### Brano del testo:
I giudici hanno condannato Renato Cortese, Maurizio Improta, e i due poliziotti Francesco Stampacchia, Luca Armeni a una pena di cinque anni di reclusione e all’interdizione perpetua dei pubblici uffici. Il giudice di pace Stefania Lavore è stata condannata invece alla pena di due anni e sei mesi di reclusione. Gli altri poliziotti, Stefano Leoni e Vincenzo Tramma sono stati condannati rispettivamente a tre anni e sei mesi e a quattro anni di reclusione. Tutti gli imputati, ad eccezione del giudice di pace, sono stati condannati per sequestro di persona. Riconosciuti inoltre dai giudici anche diversi episodi di falso. Le condanne inflitte sono state superiori a quelle richieste da pubblico ministero Massimo Casucci nella requisitoria del 23 settembre.

Sette anni fa, secondo l’accusa, gli imputati sarebbero passati sopra diritti umani e procedure per caricare su un aereo e rispedire in tutta fretta al paese d’origine Alma Shalabayeva, moglie del controverso dissidente kazako, Mukhtar Ablyazov, assieme alla figlioletta di sei anni.

“Leggeremo le motivazioni e faremo appello come è giusto che sia”, ha affermato l’avvocato Ali Abukar Hayo, difensore di Maurizio Improta. “Qui si parla di un reato di sequestro di persona. Il problema per noi è il fondamento del fatto stesso. Noi riteniamo di aver dimostrato che non sussistono elementi del fatto così come ha ritenuto invece il Tribunale”, ha sottolineato il difensore dopo la lettura della sentenza.

### Dati forniti:
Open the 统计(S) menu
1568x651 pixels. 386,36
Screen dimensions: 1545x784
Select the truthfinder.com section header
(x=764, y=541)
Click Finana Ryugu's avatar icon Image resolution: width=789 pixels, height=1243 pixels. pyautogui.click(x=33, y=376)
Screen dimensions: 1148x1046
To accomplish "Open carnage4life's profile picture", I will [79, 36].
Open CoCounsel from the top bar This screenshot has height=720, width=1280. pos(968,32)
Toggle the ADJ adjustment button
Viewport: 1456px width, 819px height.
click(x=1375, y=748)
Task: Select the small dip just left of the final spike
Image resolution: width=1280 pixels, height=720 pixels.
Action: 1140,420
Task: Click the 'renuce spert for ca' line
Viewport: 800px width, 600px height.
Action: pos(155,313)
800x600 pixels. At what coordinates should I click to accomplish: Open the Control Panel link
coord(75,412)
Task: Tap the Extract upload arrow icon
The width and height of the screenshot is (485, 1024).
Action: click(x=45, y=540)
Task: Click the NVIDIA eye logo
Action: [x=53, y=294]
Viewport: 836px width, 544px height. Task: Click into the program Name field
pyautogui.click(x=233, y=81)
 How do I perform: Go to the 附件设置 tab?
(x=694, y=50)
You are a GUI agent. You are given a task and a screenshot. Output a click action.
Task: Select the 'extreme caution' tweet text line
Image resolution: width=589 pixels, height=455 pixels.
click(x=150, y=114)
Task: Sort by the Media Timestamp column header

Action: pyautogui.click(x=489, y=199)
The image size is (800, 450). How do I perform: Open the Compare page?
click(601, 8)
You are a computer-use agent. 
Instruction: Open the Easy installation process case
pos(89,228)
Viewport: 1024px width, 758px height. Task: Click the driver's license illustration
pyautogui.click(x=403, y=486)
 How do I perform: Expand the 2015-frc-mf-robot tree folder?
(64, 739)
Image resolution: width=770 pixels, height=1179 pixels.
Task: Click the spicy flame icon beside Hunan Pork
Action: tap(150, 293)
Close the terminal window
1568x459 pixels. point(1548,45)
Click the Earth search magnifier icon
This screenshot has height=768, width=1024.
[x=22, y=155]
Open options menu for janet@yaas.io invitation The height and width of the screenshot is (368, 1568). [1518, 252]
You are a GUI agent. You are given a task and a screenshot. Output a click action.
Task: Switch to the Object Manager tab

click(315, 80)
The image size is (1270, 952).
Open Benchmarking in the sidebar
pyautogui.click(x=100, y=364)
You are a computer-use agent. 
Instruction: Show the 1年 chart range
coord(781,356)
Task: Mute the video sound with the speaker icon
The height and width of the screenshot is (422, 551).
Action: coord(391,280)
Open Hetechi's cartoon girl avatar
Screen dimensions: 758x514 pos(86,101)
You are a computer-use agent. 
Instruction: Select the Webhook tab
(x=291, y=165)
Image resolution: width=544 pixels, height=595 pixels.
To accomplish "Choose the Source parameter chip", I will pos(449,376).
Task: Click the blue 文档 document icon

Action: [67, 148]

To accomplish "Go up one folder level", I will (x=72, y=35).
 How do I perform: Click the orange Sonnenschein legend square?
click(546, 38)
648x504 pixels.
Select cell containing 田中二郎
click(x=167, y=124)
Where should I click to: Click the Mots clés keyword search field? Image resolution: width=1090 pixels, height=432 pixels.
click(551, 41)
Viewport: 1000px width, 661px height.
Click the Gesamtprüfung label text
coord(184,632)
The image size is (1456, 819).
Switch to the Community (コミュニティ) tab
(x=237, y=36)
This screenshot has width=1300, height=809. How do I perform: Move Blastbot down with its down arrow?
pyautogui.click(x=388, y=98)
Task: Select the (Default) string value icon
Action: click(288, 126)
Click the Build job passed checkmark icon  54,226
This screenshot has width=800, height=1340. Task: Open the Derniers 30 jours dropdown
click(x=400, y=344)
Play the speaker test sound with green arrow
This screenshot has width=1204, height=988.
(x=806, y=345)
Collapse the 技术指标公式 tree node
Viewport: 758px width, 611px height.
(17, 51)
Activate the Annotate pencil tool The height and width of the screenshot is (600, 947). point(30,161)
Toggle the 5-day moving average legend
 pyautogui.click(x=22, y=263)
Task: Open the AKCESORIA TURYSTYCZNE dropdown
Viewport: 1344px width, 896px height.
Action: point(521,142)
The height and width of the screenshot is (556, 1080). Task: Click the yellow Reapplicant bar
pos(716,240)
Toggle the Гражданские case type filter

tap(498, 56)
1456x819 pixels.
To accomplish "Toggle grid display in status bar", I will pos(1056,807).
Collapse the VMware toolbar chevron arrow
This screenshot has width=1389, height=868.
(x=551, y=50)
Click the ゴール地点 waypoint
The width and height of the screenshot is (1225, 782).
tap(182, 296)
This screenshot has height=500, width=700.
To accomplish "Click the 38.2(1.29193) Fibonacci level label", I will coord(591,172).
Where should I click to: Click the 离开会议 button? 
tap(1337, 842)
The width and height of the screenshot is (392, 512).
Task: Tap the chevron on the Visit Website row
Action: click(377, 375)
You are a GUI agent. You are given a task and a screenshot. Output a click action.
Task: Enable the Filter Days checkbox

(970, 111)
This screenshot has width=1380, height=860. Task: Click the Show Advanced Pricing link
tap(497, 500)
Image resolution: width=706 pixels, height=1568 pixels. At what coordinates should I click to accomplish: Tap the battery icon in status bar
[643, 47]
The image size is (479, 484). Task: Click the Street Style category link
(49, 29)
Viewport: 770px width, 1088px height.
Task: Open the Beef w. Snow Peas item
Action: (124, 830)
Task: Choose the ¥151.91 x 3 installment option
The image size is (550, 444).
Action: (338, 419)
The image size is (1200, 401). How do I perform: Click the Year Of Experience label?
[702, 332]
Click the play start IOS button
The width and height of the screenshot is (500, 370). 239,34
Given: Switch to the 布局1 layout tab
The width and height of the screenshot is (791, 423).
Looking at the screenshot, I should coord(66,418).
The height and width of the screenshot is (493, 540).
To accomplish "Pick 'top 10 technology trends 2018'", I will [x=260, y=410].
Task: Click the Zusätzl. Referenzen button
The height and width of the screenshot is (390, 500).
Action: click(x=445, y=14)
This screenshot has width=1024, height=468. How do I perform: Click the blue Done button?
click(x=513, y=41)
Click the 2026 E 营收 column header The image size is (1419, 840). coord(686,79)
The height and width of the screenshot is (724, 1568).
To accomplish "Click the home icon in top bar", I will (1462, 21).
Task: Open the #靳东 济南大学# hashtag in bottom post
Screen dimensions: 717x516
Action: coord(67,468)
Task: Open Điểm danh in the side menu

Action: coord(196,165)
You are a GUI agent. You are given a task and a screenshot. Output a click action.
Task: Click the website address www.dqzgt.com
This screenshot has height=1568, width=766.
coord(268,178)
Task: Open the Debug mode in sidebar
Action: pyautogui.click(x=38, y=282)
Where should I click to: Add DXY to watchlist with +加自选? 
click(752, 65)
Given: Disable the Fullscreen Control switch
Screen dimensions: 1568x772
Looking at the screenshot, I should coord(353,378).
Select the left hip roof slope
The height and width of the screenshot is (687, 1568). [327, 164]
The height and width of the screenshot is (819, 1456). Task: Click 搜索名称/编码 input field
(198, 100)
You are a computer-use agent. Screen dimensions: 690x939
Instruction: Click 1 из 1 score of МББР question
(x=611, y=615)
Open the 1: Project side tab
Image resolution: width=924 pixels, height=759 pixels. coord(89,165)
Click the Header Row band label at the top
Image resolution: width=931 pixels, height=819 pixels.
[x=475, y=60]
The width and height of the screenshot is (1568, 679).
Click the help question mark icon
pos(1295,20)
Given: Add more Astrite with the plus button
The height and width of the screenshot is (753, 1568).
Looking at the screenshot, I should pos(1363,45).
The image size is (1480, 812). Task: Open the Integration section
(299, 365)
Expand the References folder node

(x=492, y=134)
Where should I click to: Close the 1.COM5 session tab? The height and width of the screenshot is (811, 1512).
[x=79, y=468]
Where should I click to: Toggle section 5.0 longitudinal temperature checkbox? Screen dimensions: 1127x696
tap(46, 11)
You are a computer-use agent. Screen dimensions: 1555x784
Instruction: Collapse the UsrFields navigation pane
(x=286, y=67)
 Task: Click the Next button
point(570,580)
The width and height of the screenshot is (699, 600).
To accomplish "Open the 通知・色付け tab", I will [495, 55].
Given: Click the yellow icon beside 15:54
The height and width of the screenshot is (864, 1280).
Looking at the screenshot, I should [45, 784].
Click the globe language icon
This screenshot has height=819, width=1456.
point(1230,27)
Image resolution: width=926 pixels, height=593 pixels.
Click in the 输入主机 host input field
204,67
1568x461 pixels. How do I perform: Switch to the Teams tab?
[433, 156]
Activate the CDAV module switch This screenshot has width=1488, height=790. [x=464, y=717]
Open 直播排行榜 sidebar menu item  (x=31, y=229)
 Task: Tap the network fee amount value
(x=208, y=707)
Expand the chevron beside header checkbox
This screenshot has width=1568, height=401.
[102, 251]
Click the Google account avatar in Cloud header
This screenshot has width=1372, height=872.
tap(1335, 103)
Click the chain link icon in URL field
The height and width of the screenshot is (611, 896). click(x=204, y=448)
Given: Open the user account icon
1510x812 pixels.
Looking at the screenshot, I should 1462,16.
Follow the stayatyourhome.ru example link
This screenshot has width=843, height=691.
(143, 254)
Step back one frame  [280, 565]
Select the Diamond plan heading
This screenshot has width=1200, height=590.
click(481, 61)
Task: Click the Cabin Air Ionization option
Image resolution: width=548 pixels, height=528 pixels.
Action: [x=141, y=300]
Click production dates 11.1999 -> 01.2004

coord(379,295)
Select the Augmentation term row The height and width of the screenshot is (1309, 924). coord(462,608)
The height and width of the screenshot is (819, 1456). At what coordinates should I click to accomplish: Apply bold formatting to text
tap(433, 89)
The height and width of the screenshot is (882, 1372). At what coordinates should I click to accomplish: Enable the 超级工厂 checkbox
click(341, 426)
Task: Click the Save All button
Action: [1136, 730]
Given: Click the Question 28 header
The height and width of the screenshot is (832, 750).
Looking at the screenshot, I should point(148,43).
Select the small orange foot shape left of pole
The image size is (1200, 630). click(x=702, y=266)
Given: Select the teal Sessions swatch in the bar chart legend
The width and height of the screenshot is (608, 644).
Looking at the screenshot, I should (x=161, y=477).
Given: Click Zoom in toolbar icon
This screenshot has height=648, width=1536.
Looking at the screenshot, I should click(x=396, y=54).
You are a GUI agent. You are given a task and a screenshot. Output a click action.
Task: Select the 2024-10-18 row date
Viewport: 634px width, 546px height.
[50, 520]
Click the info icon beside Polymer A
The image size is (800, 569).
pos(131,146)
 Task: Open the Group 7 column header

### Consegna:
Cita per intero, senza cambiare nulla, il brano sopra sulle condanne per il caso Shalabayeva.

### Risposta:
I giudici hanno condannato Renato Cortese, Maurizio Improta, e i due poliziotti Francesco Stampacchia, Luca Armeni a una pena di cinque anni di reclusione e all’interdizione perpetua dei pubblici uffici. Il giudice di pace Stefania Lavore è stata condannata invece alla pena di due anni e sei mesi di reclusione. Gli altri poliziotti, Stefano Leoni e Vincenzo Tramma sono stati condannati rispettivamente a tre anni e sei mesi e a quattro anni di reclusione. Tutti gli imputati, ad eccezione del giudice di pace, sono stati condannati per sequestro di persona. Riconosciuti inoltre dai giudici anche diversi episodi di falso. Le condanne inflitte sono state superiori a quelle richieste da pubblico ministero Massimo Casucci nella requisitoria del 23 settembre.

Sette anni fa, secondo l’accusa, gli imputati sarebbero passati sopra diritti umani e procedure per caricare su un aereo e rispedire in tutta fretta al paese d’origine Alma Shalabayeva, moglie del controverso dissidente kazako, Mukhtar Ablyazov, assieme alla figlioletta di sei anni.

“Leggeremo le motivazioni e faremo appello come è giusto che sia”, ha affermato l’avvocato Ali Abukar Hayo, difensore di Maurizio Improta. “Qui si parla di un reato di sequestro di persona. Il problema per noi è il fondamento del fatto stesso. Noi riteniamo di aver dimostrato che non sussistono elementi del fatto così come ha ritenuto invece il Tribunale”, ha sottolineato il difensore dopo la lettura della sentenza.